By General Crafts Contributor Michelle
Add a touch of magic to your home decor with this twinkling star lantern, or make some to beautifully illuminate your next party.
Here’s what you’ll need to make your own:
- Paper Star Lantern Template.
- 3 sheets of 12×12-inch scrapbook paper.
- Tim Holtz Idea-ology Ring Fasteners.
- Hole punch.
- Cutting mat.
- Hot glue gun and gluesticks.
- Tacky craft glue (optional).
- Battery operated light string, or plug in single light (the kind you use in ceramic Christmas villages).
To begin, print the PDF pattern, and cut it out. Trace the pattern piece 5 times onto your papers. Cut out.
Place one of the pieces pattern side down on the cutting mat. Refer to the printed pattern piece to see where the 3 dotted fold lines are that run from the point. Line up your ruler on your scrapbook paper piece where one of the fold lines should be. Open your scissors, and carefully use one tip of them to lightly score the fold line.
Repeat with the other 2 vertical running fold lines.
Refer to the printed pattern piece to see where the two smaller horizontal fold lines should be. They will create the tabs that we use to glue the pieces together. Use your ruler to measure 5/8-inch up the middle fold line, and make a small reference mark. To create the fold lines, lay your ruler from either edge point, to the middle mark you just made, and then lightly score. Repeat on the other side.
Cut along the middle score line from the bottom, up to the pencil mark you made at 5/8-inch. This will free the two tabs so we can fold them. Repeat the scoring process on the 4 other paper pieces.
Gently fold on the fold lines so the pattern is on the outside.
Refer to the pattern piece to see along which fold line you should hole punch so your design is on the face of the finished star. Gently fold the paper piece in half along that fold line, and punch your pattern design with your hole punch.
Repeat the hole punch design on the other 4 pieces.

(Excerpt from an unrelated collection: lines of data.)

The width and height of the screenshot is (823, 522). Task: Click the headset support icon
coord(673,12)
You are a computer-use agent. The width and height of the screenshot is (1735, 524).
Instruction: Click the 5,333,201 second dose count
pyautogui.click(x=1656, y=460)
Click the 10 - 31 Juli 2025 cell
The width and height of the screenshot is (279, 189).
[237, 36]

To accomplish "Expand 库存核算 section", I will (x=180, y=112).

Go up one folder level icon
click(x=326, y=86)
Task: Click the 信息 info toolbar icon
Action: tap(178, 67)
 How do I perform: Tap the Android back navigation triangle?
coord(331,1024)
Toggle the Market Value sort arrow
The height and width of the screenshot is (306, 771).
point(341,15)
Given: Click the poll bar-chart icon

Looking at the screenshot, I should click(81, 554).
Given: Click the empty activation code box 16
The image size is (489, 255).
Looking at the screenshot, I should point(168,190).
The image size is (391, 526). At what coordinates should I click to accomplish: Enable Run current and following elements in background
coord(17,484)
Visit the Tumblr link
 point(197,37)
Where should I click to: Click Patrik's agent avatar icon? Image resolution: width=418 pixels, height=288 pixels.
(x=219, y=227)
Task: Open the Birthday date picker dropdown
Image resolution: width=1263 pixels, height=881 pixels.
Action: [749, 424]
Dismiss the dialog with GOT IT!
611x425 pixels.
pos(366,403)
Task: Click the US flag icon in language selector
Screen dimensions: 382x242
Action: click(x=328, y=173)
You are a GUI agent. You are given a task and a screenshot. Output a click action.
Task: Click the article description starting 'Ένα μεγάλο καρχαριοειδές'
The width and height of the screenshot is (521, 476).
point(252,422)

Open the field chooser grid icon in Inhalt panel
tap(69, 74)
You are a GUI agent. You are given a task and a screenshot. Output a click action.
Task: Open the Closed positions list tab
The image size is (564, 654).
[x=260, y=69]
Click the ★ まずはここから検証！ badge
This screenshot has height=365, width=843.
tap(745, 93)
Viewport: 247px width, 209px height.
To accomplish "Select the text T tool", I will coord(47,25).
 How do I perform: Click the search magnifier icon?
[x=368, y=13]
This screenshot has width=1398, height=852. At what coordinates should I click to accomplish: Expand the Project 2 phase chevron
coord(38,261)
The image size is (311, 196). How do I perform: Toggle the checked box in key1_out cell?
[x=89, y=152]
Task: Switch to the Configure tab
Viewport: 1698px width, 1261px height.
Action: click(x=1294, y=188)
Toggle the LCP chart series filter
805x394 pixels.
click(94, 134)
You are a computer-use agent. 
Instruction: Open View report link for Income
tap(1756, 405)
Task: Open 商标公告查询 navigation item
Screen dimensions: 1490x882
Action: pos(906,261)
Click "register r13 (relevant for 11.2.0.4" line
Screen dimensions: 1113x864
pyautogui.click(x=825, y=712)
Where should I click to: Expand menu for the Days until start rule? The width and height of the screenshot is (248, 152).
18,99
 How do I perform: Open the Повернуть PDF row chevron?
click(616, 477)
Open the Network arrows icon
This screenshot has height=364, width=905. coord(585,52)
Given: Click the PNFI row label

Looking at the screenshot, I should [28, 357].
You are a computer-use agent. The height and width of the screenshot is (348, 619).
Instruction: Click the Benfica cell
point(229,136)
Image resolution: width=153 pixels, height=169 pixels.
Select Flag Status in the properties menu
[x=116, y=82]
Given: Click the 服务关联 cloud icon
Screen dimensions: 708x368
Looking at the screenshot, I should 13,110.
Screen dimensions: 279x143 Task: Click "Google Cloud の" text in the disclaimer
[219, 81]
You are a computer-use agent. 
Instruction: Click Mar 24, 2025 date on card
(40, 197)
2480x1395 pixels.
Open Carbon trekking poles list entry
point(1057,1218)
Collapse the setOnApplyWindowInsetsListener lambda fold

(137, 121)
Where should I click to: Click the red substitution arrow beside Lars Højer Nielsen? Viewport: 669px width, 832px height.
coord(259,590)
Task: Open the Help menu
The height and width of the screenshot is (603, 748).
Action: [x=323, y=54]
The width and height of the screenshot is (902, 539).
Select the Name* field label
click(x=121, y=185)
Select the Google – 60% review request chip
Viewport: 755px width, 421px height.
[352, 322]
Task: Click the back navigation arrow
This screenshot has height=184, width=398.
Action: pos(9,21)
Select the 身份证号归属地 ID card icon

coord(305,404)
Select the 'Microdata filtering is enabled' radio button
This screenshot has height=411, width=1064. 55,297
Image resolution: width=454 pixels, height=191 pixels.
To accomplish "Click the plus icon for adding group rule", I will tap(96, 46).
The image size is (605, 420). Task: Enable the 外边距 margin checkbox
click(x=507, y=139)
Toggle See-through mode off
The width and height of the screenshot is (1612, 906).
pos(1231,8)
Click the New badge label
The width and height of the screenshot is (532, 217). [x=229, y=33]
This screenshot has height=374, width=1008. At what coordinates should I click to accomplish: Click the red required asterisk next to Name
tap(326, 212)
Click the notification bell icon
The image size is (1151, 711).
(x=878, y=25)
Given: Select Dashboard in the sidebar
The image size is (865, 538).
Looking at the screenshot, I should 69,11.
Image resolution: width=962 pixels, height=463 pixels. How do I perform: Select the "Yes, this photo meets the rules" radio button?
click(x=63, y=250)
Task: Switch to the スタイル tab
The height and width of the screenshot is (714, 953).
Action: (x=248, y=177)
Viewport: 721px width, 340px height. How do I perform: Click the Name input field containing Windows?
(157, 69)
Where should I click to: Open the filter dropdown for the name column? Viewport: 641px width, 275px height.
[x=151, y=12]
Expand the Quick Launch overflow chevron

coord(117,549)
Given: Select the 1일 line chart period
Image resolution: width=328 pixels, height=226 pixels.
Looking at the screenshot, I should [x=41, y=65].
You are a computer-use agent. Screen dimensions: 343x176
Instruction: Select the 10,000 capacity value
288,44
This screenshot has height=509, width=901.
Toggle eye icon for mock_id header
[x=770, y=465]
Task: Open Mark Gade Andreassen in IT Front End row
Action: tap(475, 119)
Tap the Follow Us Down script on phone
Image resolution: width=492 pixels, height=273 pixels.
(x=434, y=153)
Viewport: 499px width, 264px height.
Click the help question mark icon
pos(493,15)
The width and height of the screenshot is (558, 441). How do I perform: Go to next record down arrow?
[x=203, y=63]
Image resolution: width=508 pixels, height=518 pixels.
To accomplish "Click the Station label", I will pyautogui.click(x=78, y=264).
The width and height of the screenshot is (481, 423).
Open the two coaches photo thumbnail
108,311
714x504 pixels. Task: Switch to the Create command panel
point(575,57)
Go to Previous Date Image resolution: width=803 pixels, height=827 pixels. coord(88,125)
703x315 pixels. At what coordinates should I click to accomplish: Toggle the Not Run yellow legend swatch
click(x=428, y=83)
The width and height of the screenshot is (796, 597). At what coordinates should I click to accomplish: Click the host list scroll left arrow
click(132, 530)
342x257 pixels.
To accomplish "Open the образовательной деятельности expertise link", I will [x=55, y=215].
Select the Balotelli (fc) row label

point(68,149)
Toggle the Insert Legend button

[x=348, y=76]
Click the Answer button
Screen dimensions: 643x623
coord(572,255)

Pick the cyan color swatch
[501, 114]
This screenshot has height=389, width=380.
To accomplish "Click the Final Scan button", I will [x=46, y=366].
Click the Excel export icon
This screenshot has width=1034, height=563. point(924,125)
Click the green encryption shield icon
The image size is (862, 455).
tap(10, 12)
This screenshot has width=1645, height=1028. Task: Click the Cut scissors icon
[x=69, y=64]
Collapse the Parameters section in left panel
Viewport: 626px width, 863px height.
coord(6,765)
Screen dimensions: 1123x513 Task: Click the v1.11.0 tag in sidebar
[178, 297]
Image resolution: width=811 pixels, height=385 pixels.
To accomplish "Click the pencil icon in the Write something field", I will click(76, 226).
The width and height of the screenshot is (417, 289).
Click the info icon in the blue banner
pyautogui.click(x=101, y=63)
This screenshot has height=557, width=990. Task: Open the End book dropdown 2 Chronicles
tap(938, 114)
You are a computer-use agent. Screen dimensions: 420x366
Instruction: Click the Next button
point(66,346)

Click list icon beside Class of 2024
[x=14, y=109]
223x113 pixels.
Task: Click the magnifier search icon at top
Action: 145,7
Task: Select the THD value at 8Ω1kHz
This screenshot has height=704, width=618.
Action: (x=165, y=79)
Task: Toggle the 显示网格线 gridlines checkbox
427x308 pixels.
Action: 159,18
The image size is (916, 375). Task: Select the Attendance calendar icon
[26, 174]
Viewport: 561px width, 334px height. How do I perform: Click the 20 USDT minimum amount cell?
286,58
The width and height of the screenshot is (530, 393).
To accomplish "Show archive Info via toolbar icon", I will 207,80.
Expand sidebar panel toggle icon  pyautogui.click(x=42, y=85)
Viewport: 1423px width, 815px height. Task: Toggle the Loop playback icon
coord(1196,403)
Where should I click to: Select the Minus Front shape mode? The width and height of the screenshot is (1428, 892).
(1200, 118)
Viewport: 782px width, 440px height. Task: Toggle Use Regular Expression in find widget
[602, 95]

Decide which of your paper pieces you want to form the top point of the star. Use your scissors to cut a teeny bit off of the pointed tip of the star; 1/16-inch, no more than 1/8-inch. (When we glue this piece together, making this cut will leave a tiny hole for the metal fastener to stick out of.) Take one of the ring fasteners and lightly bend the metal legs together so they’re still a bit open. Using a dab of hot glue, secure the fastener legs to the inside of the star tip, so the metal ring and cover are sticking off of the top. Carefully bend the vertical tab of your paper piece to the inside to fit the star piece together. Using either hot glue, or tacky glue (which will be more forgiving with adjusting the tab, rather than instantly sticking like the hot glue), glue the vertical tab. Hold until the star piece is stuck together. Bend the bottom tabs to the outside.
Glue the other paper pieces together along the vertical tab, like you did above, and then bend their bottom tabs to the outside as well.
Take two of the star pieces, and fit the bottom tabs of one of the pieces, inside the tab free edge of the other piece. Glue the tabs one tab at a time, to ensure the neatest fit.
Continue gluing the other star pieces together until you get to the last piece. On the last piece, glue it into place like before, but, rather than gluing the neighboring tabs to the final piece to close the star, glue only one of the remaining tabs; this will leave a hole to put your lights inside.
Carefully insert your lights into the star. If you’re using a battery operated string, push the string inside, and leave the battery pack near the opening, or even hanging out the back so you can switch it on and off. You can even dab hot glue on the battery pack, avoiding the battery door, to help keep it into place. If you’re using a clip light, place the light in the middle of the star, and feed the cord out the hole in the back. Always use common sense when lighting your lantern, and don’t leave it unattended. I’ve never had them get hot, or even remotely warm (even with the small electric light), but all lights are different, and some might get hot.
Use a length of string or ribbon to loop through the ring of your fastener, and hang up your beautiful lantern.
Enjoy your paper star lantern, and all the pretty shapes it makes on your ceiling and walls.